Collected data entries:
====

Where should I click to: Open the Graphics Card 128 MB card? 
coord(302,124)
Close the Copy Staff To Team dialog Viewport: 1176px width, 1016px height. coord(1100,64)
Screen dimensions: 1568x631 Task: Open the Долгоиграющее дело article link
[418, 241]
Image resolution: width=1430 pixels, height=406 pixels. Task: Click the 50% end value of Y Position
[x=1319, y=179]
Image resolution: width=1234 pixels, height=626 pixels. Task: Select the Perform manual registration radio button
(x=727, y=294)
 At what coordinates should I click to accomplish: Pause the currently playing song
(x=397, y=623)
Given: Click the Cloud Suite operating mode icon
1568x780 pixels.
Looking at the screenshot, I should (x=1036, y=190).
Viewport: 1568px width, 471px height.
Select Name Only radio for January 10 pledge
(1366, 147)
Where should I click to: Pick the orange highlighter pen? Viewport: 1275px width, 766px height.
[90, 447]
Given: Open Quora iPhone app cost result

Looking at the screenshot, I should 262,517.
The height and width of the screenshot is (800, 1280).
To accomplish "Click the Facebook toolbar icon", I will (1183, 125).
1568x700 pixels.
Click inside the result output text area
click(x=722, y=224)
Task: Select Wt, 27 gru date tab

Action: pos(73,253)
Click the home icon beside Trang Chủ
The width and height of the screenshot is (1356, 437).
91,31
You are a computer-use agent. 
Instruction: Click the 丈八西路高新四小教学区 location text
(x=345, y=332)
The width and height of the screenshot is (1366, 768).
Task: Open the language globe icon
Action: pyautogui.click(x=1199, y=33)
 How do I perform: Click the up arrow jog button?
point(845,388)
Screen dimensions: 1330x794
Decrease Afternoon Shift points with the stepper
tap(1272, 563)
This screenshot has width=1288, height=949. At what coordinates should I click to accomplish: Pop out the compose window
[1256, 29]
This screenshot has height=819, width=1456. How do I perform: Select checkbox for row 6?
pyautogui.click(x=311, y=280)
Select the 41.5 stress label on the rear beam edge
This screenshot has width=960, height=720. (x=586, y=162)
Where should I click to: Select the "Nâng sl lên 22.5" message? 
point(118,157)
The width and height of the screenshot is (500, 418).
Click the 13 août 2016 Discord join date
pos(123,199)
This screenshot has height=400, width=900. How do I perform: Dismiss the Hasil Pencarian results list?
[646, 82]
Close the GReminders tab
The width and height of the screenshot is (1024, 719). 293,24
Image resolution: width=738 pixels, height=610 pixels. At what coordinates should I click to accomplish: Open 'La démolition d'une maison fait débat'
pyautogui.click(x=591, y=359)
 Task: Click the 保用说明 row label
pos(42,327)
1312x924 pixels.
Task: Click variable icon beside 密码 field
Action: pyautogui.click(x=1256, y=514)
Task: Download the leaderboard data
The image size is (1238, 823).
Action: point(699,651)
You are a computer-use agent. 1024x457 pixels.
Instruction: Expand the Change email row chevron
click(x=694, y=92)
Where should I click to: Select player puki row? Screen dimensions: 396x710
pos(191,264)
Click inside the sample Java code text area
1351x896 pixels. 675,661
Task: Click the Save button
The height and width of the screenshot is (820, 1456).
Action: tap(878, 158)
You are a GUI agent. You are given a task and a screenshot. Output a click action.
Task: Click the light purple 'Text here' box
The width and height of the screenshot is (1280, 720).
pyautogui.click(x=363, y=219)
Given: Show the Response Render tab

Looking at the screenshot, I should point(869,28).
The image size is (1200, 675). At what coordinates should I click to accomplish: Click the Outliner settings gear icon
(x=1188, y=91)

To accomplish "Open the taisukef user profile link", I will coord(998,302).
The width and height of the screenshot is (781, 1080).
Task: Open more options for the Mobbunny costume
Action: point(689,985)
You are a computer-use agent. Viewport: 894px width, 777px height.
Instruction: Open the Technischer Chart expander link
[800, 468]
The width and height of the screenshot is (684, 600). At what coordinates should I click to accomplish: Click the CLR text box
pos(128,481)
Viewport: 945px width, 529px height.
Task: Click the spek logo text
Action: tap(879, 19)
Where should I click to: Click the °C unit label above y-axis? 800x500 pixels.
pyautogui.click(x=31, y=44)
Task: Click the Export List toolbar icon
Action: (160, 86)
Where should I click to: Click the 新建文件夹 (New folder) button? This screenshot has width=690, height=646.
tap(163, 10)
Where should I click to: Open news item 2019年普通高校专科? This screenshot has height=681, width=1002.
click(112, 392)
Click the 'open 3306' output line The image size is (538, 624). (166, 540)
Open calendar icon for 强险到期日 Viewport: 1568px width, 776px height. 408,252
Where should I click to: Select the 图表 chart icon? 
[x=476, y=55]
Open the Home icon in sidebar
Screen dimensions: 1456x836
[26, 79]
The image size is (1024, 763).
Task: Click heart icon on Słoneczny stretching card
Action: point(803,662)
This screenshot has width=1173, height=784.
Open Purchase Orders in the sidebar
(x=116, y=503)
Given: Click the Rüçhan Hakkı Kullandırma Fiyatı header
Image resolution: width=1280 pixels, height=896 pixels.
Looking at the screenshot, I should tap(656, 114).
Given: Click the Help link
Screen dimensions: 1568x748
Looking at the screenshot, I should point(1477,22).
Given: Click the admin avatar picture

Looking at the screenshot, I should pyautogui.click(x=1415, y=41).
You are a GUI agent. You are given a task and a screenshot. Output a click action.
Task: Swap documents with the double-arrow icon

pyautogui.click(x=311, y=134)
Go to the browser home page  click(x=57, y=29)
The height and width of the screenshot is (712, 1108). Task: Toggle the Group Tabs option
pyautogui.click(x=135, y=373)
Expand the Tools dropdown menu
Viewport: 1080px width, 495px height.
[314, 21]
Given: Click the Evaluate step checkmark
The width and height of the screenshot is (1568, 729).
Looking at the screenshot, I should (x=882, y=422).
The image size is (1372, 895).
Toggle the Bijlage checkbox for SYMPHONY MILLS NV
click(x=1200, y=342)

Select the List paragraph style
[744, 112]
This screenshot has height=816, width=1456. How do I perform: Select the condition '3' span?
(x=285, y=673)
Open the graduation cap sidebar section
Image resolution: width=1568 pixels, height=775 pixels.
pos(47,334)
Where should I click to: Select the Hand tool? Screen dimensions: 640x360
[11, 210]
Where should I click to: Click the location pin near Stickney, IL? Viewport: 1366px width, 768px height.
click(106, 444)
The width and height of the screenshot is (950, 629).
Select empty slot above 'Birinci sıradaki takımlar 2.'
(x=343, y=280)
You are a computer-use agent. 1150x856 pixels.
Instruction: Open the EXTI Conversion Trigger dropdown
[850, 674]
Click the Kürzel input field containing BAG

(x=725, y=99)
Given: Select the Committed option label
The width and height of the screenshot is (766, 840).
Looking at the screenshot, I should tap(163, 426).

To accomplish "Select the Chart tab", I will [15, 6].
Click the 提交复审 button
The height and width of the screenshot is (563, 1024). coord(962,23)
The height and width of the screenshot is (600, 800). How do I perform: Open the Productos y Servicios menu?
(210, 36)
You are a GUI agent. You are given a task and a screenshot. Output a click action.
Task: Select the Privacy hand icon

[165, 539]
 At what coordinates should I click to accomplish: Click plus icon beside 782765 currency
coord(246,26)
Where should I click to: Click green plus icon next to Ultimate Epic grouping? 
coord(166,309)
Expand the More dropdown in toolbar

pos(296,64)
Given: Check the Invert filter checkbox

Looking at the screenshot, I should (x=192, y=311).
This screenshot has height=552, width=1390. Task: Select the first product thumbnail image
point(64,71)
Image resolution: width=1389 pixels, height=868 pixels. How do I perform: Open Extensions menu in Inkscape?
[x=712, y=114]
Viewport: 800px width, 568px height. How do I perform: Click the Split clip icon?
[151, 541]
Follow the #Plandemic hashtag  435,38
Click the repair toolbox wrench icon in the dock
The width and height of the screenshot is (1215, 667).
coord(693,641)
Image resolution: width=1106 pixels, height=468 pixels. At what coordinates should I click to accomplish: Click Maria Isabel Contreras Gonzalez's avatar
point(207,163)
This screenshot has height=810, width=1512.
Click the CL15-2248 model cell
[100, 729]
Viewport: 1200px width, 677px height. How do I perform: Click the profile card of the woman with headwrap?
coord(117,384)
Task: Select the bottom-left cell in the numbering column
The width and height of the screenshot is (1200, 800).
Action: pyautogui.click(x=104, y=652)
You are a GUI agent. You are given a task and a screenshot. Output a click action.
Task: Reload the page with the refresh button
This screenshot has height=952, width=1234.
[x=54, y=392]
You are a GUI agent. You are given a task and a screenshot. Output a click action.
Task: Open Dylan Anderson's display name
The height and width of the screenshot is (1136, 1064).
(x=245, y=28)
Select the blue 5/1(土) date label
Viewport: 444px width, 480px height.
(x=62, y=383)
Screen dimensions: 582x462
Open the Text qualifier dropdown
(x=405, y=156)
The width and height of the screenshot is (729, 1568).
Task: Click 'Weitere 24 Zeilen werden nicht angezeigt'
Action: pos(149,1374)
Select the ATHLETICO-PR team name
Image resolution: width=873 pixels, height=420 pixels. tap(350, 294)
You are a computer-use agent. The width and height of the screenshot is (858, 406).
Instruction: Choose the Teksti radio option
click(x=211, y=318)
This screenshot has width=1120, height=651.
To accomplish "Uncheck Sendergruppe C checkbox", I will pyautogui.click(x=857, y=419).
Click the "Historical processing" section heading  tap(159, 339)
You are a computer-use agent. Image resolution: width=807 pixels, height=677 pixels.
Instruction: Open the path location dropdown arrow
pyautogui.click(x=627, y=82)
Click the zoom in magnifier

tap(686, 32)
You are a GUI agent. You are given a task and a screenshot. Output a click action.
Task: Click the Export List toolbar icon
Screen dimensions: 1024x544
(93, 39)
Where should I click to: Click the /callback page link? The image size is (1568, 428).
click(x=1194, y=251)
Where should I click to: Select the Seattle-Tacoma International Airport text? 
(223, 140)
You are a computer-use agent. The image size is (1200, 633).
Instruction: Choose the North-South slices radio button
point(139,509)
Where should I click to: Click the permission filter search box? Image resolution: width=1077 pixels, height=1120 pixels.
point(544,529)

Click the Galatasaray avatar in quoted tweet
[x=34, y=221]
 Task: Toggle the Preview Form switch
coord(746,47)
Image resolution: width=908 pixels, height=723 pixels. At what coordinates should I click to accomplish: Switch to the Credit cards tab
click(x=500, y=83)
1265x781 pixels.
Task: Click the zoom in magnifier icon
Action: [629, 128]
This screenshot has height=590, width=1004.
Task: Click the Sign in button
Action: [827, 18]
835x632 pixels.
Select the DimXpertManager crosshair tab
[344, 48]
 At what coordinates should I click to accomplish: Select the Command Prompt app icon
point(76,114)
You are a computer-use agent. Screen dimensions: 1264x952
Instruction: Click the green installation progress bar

====

* [Activity]
Of all the entries above, retype exactly the lines from the line with "Toggle the Bijlage" to the line with "You are a computer-use agent. 1150x856", both included, and no others.

* [Task result]
Toggle the Bijlage checkbox for SYMPHONY MILLS NV
click(x=1200, y=342)

Select the List paragraph style
[744, 112]
This screenshot has height=816, width=1456. How do I perform: Select the condition '3' span?
(x=285, y=673)
Open the graduation cap sidebar section
Image resolution: width=1568 pixels, height=775 pixels.
pos(47,334)
Where should I click to: Select the Hand tool? Screen dimensions: 640x360
[11, 210]
Where should I click to: Click the location pin near Stickney, IL? Viewport: 1366px width, 768px height.
click(106, 444)
The width and height of the screenshot is (950, 629).
Select empty slot above 'Birinci sıradaki takımlar 2.'
(x=343, y=280)
You are a computer-use agent. 1150x856 pixels.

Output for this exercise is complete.